[Entries for locating text and elements]
· · · · · · ·

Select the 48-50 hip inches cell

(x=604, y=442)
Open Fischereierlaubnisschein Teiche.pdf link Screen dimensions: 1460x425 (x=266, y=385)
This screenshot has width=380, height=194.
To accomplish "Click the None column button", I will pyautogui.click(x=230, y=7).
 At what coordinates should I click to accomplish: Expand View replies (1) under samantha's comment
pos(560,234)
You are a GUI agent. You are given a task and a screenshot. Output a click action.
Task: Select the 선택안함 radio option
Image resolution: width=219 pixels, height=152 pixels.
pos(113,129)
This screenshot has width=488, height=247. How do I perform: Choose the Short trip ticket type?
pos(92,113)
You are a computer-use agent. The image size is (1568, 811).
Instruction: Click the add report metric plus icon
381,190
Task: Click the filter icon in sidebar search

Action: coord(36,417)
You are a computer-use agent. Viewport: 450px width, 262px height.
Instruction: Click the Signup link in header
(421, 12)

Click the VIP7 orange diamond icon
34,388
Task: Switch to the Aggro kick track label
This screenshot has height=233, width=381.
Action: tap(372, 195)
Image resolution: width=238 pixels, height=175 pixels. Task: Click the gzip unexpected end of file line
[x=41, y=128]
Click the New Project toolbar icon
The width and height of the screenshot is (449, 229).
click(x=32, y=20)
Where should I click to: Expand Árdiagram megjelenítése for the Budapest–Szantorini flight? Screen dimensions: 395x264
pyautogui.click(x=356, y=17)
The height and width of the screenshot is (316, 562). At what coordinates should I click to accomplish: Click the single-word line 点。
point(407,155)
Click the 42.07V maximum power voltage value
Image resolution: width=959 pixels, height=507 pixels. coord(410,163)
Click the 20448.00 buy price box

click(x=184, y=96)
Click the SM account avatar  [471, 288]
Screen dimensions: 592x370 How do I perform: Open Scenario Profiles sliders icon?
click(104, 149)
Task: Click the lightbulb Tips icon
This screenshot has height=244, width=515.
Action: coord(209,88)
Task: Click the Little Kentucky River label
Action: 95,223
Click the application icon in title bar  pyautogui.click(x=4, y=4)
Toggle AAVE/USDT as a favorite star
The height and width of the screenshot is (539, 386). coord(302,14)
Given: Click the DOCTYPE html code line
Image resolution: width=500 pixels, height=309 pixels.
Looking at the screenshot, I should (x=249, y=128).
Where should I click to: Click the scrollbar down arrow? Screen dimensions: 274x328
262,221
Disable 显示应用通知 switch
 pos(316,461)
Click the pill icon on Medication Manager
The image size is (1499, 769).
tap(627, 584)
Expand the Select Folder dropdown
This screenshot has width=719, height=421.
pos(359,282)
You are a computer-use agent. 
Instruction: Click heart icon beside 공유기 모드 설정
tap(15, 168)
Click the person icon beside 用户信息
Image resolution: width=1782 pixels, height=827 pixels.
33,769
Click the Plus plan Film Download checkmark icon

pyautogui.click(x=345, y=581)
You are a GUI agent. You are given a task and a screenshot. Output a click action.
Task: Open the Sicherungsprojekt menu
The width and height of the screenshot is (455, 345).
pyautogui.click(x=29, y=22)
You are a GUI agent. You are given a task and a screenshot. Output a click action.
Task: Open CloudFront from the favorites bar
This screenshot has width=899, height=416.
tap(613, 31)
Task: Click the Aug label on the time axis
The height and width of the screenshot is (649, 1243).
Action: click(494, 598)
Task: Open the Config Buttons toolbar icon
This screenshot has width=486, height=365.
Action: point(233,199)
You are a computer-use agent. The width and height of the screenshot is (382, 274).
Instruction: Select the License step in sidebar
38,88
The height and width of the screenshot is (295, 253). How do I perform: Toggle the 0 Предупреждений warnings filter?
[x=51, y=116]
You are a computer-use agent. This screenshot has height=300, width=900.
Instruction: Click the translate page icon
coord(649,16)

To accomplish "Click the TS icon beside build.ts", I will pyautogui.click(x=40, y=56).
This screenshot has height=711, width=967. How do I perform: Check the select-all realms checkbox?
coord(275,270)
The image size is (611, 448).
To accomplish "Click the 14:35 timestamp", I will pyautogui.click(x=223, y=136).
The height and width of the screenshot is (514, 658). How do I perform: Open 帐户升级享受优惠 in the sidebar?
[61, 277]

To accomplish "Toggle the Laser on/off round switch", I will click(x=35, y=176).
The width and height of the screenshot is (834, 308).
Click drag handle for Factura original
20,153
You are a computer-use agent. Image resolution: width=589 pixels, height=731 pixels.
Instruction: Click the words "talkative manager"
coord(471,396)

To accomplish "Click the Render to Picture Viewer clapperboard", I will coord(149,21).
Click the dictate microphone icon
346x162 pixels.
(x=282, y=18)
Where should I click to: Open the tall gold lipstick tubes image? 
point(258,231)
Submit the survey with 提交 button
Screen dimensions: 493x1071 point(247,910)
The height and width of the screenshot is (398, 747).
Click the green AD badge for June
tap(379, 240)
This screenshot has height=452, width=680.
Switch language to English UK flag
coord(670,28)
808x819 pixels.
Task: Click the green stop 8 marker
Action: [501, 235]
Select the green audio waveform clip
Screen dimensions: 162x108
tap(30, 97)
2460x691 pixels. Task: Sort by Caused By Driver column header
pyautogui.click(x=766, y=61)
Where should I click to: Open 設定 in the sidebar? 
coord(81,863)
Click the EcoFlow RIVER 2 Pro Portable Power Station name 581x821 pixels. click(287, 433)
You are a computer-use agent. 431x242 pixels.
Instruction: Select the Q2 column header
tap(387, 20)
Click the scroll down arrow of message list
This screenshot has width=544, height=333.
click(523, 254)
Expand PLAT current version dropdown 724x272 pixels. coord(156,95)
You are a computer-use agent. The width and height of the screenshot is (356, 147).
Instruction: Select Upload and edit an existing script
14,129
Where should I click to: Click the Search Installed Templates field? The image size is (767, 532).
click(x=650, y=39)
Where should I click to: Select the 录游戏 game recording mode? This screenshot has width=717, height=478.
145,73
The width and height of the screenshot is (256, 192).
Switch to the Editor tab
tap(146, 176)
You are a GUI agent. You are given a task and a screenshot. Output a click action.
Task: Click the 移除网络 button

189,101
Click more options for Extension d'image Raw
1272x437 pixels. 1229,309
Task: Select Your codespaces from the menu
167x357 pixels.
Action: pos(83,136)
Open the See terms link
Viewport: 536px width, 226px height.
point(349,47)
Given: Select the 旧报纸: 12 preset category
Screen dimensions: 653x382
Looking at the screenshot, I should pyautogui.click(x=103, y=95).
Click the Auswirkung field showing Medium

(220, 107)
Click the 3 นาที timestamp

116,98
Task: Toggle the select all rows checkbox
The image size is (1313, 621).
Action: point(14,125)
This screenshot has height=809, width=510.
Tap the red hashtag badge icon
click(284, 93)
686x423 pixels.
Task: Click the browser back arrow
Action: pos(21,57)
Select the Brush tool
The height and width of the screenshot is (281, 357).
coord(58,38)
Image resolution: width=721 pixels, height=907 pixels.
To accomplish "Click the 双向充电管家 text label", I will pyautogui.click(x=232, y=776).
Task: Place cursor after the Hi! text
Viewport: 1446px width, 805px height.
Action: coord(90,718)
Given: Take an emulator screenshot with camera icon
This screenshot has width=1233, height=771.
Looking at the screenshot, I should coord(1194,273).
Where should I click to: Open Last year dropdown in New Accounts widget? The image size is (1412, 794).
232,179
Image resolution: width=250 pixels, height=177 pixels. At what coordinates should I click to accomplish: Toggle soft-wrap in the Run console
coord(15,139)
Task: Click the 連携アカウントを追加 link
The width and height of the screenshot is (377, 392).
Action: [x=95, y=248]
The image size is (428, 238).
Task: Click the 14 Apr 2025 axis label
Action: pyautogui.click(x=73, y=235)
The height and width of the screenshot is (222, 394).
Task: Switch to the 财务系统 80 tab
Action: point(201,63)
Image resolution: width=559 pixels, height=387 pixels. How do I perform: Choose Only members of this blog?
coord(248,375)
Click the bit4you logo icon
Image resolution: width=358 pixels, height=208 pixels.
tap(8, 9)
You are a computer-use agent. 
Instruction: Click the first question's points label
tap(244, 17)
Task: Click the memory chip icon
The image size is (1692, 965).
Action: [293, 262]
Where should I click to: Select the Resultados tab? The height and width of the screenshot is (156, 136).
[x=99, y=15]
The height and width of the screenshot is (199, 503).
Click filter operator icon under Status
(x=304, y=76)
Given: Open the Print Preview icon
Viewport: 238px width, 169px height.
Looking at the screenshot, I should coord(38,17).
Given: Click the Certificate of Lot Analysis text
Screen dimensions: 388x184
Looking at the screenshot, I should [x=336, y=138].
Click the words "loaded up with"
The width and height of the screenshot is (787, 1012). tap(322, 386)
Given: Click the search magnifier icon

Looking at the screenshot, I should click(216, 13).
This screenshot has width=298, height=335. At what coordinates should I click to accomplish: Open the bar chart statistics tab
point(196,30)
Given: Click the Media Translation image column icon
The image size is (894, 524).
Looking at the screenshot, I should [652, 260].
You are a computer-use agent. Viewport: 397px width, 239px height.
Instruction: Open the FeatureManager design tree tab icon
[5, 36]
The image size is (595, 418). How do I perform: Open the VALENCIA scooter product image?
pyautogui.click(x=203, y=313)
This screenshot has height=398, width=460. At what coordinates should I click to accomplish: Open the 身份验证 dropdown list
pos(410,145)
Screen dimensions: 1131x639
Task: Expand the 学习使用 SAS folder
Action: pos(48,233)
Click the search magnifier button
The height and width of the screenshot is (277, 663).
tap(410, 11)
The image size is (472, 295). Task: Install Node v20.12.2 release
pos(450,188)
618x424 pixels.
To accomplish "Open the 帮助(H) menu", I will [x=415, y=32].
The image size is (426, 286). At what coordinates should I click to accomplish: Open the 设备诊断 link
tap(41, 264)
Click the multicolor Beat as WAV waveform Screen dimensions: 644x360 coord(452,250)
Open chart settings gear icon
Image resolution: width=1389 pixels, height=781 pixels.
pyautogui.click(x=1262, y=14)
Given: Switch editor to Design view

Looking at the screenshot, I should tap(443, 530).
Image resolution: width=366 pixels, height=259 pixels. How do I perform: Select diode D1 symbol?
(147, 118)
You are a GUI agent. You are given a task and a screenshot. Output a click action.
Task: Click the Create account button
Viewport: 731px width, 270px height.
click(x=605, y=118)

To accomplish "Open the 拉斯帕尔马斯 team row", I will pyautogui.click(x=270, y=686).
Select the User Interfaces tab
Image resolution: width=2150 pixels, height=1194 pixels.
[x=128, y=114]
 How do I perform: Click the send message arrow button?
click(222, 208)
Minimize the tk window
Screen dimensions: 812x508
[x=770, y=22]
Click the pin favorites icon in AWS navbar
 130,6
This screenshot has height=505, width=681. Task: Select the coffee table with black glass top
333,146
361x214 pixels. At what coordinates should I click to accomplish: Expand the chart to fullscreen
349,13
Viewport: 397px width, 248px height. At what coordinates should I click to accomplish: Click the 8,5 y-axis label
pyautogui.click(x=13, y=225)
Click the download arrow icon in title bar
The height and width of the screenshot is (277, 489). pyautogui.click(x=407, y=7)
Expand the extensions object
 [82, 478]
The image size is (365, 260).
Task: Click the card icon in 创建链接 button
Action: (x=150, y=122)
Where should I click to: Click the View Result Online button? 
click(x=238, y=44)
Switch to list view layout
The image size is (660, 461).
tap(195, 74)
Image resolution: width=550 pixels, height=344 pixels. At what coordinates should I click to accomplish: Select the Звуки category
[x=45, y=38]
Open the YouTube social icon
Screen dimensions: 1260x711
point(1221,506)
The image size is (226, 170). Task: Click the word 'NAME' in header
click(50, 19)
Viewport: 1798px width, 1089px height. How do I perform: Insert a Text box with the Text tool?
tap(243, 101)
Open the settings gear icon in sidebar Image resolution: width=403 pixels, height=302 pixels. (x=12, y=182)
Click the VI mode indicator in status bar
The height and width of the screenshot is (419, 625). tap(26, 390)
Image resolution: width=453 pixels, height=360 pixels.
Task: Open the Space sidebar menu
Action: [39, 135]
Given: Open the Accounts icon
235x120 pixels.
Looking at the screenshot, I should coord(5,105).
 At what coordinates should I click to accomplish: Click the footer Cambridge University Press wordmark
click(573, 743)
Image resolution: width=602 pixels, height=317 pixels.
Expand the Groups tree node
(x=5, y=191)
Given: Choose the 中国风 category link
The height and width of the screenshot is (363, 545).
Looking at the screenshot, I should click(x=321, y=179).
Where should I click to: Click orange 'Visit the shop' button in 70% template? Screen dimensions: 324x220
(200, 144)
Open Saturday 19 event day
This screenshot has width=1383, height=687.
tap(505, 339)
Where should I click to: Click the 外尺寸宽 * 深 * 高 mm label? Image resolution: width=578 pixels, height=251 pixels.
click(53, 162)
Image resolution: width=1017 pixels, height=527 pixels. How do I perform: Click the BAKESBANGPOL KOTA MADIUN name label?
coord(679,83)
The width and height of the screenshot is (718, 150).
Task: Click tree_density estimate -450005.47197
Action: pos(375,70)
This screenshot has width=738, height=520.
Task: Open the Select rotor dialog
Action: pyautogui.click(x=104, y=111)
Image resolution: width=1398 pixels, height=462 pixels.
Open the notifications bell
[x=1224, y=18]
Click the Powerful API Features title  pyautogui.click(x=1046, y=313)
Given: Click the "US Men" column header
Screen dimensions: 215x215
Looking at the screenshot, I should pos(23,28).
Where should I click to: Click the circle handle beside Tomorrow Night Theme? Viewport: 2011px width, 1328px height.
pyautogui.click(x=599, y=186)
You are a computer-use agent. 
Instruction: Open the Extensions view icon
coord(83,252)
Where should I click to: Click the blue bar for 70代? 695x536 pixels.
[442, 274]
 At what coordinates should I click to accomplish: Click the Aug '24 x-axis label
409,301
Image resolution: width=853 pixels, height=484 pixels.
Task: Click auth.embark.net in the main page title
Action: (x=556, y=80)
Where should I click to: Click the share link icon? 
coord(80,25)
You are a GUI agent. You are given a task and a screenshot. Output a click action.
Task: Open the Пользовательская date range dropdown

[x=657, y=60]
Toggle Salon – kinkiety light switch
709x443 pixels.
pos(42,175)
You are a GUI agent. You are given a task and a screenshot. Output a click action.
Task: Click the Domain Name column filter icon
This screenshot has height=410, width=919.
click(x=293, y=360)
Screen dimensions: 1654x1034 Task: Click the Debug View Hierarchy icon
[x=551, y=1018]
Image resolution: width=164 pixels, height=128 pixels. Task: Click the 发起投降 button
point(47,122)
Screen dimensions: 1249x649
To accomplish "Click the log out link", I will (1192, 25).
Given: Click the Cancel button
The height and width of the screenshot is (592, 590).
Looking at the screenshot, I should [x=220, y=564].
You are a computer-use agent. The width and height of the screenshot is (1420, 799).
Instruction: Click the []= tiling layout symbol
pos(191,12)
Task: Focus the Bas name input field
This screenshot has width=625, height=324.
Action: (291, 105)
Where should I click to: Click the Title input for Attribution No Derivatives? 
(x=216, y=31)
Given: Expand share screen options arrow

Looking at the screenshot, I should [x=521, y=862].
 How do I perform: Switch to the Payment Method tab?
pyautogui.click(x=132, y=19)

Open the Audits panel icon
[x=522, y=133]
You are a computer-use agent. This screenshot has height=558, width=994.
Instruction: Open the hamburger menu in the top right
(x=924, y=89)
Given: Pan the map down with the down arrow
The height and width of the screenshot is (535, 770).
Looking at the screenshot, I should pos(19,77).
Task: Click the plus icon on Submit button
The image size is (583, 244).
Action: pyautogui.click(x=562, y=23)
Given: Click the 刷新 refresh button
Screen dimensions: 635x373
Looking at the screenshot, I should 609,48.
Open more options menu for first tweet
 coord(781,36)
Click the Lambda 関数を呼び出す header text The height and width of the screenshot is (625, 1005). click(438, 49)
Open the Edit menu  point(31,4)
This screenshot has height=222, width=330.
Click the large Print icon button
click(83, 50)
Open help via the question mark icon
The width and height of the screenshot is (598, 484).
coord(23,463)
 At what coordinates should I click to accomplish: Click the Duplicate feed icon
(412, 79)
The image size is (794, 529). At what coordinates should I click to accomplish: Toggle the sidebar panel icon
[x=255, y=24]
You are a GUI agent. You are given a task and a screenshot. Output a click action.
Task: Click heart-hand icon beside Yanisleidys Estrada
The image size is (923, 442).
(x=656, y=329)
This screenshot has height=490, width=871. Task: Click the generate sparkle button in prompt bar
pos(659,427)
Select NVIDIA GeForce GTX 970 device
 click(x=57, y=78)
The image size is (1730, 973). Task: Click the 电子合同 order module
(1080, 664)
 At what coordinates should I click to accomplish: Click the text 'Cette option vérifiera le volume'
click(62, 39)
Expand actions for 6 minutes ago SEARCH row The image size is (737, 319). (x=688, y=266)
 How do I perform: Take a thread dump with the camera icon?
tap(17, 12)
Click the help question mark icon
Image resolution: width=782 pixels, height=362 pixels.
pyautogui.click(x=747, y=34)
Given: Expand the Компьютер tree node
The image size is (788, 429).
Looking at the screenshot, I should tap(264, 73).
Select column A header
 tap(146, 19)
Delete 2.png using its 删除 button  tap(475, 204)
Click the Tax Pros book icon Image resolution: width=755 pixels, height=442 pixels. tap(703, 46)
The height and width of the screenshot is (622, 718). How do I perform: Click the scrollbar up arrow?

· · · · · · ·

> [PROBLEM]
Please copy the lines of the material above word for word, starting at the line containing "Toggle AAVE/USDT as a favorite star" and ending at the line containing "pos(359,282)".

> [WRITTEN REPLY]
Toggle AAVE/USDT as a favorite star
The height and width of the screenshot is (539, 386). coord(302,14)
Given: Click the DOCTYPE html code line
Image resolution: width=500 pixels, height=309 pixels.
Looking at the screenshot, I should (x=249, y=128).
Where should I click to: Click the scrollbar down arrow? Screen dimensions: 274x328
262,221
Disable 显示应用通知 switch
 pos(316,461)
Click the pill icon on Medication Manager
The image size is (1499, 769).
tap(627, 584)
Expand the Select Folder dropdown
This screenshot has width=719, height=421.
pos(359,282)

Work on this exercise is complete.